• **Saved data entries**
···

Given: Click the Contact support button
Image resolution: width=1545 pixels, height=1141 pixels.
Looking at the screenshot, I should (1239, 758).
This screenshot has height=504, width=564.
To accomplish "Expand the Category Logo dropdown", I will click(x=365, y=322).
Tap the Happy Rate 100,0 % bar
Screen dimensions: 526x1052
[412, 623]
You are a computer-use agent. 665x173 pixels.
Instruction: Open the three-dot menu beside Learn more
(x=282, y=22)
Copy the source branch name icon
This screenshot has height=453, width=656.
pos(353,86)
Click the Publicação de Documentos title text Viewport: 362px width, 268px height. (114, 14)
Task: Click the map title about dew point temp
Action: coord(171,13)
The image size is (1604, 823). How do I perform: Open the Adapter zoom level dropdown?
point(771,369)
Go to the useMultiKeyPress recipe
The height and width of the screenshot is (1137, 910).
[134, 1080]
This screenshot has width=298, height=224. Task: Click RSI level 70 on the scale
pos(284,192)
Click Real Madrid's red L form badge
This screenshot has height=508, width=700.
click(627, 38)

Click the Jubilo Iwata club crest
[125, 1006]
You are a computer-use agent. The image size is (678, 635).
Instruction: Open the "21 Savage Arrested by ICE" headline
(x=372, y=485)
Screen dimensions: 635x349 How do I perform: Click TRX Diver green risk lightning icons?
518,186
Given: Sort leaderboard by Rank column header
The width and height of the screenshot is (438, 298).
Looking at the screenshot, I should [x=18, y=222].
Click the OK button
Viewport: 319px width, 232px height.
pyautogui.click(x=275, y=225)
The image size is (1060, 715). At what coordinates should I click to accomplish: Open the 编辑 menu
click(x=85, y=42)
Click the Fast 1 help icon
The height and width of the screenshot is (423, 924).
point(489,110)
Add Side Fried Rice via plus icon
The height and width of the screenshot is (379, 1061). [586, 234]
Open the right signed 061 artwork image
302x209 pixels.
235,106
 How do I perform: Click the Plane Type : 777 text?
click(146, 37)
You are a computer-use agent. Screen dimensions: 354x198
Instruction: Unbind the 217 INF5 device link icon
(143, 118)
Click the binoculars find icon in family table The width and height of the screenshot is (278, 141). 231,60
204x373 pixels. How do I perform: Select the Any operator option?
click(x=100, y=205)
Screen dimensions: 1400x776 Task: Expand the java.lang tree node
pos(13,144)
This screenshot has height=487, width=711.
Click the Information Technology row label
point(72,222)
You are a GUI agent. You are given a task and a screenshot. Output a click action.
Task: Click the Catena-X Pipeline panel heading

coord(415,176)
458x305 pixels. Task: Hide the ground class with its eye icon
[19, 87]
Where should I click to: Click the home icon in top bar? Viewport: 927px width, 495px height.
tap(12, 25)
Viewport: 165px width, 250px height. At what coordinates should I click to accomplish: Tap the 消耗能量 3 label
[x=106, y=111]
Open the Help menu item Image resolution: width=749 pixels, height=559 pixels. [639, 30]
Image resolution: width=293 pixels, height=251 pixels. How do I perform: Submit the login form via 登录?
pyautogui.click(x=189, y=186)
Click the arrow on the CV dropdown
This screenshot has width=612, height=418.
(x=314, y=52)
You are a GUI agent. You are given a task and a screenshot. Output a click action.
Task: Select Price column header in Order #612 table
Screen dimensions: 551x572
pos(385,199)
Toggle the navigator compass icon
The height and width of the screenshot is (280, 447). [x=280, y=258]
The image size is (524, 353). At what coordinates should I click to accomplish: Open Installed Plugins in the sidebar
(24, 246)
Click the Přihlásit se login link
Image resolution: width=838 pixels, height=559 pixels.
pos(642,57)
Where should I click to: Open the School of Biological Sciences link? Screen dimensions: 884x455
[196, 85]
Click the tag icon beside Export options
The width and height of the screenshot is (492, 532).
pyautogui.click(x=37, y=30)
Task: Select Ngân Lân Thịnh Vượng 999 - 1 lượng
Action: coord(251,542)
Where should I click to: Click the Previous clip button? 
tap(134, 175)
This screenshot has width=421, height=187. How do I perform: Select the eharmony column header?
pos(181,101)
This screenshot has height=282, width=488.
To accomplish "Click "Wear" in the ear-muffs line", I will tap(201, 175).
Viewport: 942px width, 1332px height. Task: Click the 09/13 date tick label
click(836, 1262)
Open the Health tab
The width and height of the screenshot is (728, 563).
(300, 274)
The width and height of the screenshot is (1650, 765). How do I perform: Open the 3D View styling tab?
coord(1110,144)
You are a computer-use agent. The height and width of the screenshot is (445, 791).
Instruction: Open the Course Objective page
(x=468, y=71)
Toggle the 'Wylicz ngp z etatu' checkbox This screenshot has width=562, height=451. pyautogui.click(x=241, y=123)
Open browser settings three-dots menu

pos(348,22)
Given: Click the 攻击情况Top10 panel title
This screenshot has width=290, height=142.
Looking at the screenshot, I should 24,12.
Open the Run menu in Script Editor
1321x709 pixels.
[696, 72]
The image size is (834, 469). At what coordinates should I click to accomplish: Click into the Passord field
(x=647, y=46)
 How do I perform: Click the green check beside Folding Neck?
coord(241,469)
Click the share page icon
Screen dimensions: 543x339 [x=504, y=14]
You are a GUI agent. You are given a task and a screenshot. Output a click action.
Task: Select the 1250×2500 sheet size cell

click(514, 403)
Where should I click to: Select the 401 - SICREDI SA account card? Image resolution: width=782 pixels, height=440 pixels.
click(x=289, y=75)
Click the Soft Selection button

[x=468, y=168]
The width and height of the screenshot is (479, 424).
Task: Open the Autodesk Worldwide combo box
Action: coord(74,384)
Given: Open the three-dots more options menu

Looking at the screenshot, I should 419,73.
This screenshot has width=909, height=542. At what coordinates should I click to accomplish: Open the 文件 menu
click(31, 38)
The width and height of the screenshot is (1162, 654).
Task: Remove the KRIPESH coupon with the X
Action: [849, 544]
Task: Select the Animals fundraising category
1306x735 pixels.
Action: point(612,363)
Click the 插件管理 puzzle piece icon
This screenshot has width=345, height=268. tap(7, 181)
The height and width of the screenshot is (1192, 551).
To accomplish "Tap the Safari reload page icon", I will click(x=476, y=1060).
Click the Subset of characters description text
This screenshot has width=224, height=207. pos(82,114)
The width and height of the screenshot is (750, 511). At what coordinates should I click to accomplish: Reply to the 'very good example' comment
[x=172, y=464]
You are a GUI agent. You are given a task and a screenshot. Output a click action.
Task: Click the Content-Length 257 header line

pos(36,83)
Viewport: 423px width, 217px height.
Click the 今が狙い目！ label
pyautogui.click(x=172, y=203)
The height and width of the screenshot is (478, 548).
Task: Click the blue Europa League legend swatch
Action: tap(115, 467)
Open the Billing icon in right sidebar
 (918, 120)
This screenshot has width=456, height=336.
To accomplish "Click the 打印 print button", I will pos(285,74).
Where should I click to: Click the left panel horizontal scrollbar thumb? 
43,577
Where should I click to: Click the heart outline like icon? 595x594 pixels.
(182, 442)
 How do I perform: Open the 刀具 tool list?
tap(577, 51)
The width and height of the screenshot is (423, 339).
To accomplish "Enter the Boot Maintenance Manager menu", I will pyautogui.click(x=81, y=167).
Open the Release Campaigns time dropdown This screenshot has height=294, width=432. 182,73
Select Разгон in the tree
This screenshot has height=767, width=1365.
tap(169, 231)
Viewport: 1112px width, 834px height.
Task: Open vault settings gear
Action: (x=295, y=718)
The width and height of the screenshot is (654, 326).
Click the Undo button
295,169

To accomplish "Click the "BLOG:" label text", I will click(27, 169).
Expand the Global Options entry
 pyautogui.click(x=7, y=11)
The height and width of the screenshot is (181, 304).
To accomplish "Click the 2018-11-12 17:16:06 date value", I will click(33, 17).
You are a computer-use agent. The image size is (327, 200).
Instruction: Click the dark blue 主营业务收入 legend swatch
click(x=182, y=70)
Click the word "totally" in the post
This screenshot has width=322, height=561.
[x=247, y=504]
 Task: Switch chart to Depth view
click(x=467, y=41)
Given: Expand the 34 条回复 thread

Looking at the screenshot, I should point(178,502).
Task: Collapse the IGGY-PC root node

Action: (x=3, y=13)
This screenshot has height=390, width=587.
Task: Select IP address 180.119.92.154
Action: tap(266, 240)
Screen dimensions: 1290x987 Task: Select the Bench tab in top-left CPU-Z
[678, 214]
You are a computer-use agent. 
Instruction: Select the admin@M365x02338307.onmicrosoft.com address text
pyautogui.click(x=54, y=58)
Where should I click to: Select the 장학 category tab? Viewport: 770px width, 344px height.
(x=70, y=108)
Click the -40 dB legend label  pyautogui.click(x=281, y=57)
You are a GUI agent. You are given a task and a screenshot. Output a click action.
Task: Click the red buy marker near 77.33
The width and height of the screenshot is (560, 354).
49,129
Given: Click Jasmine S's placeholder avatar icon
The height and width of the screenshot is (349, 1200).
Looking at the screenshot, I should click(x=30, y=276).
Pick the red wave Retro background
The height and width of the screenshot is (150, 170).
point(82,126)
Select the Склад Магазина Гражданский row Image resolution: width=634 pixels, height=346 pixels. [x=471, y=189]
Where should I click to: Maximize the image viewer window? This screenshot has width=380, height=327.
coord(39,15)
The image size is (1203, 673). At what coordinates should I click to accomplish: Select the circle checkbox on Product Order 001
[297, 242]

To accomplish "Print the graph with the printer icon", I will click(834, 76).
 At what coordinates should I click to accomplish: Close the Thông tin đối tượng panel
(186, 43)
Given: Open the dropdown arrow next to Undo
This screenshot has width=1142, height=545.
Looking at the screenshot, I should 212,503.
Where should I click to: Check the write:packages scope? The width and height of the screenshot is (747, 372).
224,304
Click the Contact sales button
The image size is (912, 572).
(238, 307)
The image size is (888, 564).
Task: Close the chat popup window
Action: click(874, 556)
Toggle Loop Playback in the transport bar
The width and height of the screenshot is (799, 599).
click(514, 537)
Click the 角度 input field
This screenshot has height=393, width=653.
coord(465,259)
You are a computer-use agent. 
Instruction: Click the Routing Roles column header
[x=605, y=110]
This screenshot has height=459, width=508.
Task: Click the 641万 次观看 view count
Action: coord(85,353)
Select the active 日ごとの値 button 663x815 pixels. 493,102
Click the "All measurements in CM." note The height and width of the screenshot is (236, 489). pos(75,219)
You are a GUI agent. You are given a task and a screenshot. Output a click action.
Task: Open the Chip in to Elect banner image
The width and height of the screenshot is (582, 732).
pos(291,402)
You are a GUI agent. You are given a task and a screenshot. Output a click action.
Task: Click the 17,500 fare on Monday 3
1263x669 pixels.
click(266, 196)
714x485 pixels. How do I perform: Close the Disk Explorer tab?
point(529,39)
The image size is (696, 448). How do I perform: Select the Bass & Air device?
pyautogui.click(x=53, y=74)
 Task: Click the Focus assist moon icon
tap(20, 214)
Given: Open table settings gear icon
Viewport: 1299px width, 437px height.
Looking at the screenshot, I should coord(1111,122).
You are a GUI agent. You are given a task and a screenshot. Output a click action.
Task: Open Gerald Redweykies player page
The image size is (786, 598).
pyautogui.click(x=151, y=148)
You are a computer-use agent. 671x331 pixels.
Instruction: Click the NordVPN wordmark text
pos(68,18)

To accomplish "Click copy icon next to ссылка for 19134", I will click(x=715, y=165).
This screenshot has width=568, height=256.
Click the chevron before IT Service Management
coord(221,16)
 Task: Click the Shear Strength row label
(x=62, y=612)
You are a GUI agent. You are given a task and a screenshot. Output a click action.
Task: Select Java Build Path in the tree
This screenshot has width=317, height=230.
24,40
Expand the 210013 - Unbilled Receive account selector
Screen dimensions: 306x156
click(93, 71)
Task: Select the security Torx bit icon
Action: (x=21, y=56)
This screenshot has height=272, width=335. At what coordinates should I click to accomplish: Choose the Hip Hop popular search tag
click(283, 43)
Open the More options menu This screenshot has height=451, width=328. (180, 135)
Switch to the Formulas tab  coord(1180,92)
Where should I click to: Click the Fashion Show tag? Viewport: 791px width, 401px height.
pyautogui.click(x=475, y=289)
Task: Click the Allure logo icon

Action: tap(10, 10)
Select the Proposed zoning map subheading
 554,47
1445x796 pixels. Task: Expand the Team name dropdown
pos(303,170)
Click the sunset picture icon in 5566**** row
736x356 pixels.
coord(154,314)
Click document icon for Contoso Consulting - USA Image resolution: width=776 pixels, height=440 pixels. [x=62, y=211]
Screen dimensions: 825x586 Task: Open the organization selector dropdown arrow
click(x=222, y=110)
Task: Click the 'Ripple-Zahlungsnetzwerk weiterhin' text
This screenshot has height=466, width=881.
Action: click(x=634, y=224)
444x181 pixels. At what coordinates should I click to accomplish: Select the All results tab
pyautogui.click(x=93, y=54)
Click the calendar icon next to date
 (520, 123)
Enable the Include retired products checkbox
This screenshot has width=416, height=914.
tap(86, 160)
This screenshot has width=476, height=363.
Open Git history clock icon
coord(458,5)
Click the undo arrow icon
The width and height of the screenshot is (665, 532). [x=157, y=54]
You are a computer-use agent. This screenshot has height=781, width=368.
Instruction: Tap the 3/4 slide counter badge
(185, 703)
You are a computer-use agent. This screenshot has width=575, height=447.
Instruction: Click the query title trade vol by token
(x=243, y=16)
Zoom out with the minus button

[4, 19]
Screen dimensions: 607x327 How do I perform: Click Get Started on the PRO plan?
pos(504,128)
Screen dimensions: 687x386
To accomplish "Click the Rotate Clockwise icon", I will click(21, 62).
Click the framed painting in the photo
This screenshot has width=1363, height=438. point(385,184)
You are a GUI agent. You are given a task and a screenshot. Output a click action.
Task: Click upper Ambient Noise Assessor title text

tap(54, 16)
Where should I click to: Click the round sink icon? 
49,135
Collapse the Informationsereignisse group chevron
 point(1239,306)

···

• **What you should do**
In the entries above, find the line with "How do I perform: Open the 刀具 tool list?" and the line with "Click the word", then set down exactly those two and every line between them, nothing else.

• **Response area**
 How do I perform: Open the 刀具 tool list?
tap(577, 51)
The width and height of the screenshot is (423, 339).
To accomplish "Enter the Boot Maintenance Manager menu", I will pyautogui.click(x=81, y=167).
Open the Release Campaigns time dropdown This screenshot has height=294, width=432. 182,73
Select Разгон in the tree
This screenshot has height=767, width=1365.
tap(169, 231)
Viewport: 1112px width, 834px height.
Task: Open vault settings gear
Action: (x=295, y=718)
The width and height of the screenshot is (654, 326).
Click the Undo button
295,169

To accomplish "Click the "BLOG:" label text", I will click(27, 169).
Expand the Global Options entry
 pyautogui.click(x=7, y=11)
The height and width of the screenshot is (181, 304).
To accomplish "Click the 2018-11-12 17:16:06 date value", I will click(33, 17).
You are a computer-use agent. The image size is (327, 200).
Instruction: Click the dark blue 主营业务收入 legend swatch
click(x=182, y=70)
Click the word "totally" in the post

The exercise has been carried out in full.